Sue Kedgley 2021-05-13
Fifty Years a Feminist

Author: Sue Kedgley

Publisher: Massey University Press

Published: 2021-05-13

Total Pages: 285

ISBN-13: 0995143137

DOWNLOAD EBOOK

In 1971 Sue Kedgley and a group of other young feminists carried a coffin into Auckland's Albert Park to protest against decades of stagnant advancement for New Zealand women since they won the right to vote in 1893. From that day, she became synonymous with Second Wave feminism in this country, most notably organising a tour by Germaine Greer that ended in an arrest and court appearance.In this direct, energetic and focused autobiography, Kedgley tracks the development of feminism over the last five decades and its intersection with her life, describing how she went from debutante to stroppy activist, journalist, safe-food activist and Green politician.Her rich and rewarding life has included encounters with Betty Friedan, Yoko Ono, Kofi Annan, Sonja Davies and the Dalai Lama, and she has never abandoned her feminist convictions. She regrets that there is still a culture of male entitlement, sexism and double standards, and that women are still victims of violence. Even so, she argues, feminism has achieved an extraordinary amount. Fifty years ago women were a sort of underclass.
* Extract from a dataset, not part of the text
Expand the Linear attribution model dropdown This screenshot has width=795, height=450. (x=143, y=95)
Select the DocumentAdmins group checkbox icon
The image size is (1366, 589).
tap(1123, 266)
Now they have entered almost every sphere of national life, even if many pay a high price for their hard-won success.Thanks to the movement, she says, after centuries of subjugation, women are finally coming into their own. It is, she says, their time now, and their turn.

Social Science

The Moral Property of Women

Linda Gordon 2002-09-15
The Moral Property of Women

Author: Linda Gordon

Publisher: University of Illinois Press

Published: 2002-09-15

Total Pages: 466

ISBN-13: 0252095278

DOWNLOAD EBOOK

Now in paperback, The Moral Property of Women is a thoroughly updated and revised version of the award-winning historian Linda Gordon’s classic study, Woman’s Body, Woman’s Right (1976). It is the only book to cover the entire history of the intense controversies about reproductive rights that have raged in the United States for more than 150 years. Arguing that reproduction control has always been central to women’s status, Gordon shows how opposition to it has long been part of the entrenched opposition to gender equality.